New Delhi, India- The Enforcement Directorate (ED) started a big search operation on Thursday at 35 places in India as part of an ongoing investigation into a loan fraud case involving companies from the Anil Ambani-led Reliance Anil Dhirubhai Ambani Group (ADAG). The raids, which were done on the Prevention of Money Laundering Act (PMLA), are mostly about possible financial problems with loans given by Yes Bank.
Reports say that the ED’s investigation is based on two First Information Reports (FIRs) that the Central Bureau of Investigation (CBI) submitted in September 2022. These CBI cases are on loans that Yes Bank gave to Reliance Home Finance Ltd (RHFL) and Reliance Commercial Finance Ltd (RCFL). Both of the original FIRs also identified Rana Kapoor, who used to be the chairman of Yes Bank.

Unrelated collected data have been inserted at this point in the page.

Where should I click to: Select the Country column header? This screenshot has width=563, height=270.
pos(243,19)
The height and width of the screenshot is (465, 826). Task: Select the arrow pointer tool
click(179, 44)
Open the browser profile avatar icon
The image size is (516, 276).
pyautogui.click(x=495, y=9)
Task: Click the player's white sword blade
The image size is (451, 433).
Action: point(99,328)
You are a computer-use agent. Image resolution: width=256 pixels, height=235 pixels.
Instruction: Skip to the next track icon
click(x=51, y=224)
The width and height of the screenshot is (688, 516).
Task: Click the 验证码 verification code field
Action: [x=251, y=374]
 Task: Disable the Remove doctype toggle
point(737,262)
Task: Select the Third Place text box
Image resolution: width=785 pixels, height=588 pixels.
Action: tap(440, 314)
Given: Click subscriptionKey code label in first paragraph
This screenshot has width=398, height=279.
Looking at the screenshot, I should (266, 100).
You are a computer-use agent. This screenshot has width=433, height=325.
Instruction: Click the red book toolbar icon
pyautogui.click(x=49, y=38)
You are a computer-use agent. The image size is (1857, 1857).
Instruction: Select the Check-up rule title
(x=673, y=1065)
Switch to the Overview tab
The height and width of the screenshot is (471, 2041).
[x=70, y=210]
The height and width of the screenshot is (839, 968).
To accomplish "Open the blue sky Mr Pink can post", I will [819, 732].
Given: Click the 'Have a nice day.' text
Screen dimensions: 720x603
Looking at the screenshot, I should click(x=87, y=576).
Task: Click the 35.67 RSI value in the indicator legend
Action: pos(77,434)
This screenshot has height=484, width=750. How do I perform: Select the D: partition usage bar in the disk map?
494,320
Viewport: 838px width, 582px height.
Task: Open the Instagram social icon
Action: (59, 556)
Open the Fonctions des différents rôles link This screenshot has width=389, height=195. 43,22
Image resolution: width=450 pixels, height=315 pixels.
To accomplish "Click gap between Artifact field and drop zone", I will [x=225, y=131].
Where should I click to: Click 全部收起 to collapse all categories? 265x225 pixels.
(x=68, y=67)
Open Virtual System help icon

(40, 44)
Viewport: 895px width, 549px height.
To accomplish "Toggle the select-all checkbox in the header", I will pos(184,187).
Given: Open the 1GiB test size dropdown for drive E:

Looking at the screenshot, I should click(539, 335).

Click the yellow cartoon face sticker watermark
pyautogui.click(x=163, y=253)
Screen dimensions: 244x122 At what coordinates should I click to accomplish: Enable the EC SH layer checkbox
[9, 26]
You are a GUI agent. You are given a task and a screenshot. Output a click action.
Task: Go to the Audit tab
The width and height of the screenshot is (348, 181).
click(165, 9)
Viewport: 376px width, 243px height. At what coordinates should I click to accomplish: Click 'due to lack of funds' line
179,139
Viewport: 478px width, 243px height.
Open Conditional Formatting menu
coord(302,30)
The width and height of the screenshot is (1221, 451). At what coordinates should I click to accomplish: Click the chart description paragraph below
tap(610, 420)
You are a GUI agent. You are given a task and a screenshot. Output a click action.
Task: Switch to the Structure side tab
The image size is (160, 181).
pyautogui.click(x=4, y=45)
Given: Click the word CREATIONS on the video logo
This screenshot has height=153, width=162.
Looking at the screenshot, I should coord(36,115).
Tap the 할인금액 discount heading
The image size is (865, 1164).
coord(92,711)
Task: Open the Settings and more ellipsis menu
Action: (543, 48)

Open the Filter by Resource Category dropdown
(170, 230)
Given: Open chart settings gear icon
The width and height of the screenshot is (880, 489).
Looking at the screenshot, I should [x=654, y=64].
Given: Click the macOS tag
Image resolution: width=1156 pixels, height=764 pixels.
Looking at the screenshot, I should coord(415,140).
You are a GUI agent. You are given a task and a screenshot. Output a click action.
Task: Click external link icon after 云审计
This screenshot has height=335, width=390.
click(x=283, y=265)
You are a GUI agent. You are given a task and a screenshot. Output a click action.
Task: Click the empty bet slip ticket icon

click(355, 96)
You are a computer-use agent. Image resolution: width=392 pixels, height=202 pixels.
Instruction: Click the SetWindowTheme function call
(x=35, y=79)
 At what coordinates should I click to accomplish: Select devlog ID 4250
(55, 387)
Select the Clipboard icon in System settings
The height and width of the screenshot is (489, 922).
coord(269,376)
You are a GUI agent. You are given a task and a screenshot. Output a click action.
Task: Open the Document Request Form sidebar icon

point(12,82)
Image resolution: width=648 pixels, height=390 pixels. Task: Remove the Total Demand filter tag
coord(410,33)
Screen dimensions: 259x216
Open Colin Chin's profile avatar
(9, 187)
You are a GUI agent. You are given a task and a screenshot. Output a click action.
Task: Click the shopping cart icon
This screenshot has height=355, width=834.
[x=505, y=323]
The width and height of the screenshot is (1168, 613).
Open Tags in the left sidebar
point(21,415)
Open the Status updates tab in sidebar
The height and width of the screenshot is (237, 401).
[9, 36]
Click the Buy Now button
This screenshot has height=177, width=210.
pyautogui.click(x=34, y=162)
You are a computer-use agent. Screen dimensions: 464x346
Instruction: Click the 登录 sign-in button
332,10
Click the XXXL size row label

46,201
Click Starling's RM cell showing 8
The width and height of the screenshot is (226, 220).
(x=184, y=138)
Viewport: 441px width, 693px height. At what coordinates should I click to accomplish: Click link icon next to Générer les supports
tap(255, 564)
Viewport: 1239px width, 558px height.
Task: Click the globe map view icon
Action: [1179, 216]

Claims of Loan Diversion and Quid Pro Quo
The ED’s early investigations point to a “well-planned scheme” to divert or siphon off almost ₹3,000 crore in loans that Yes Bank gave to ADAG businesses between 2017 and 2019. The ED is looking into the possibility that Yes Bank promoters may have received money in their own businesses soon before these loans were made. This could mean that there was a “bribe-for-loan” connection or a quid pro quo deal.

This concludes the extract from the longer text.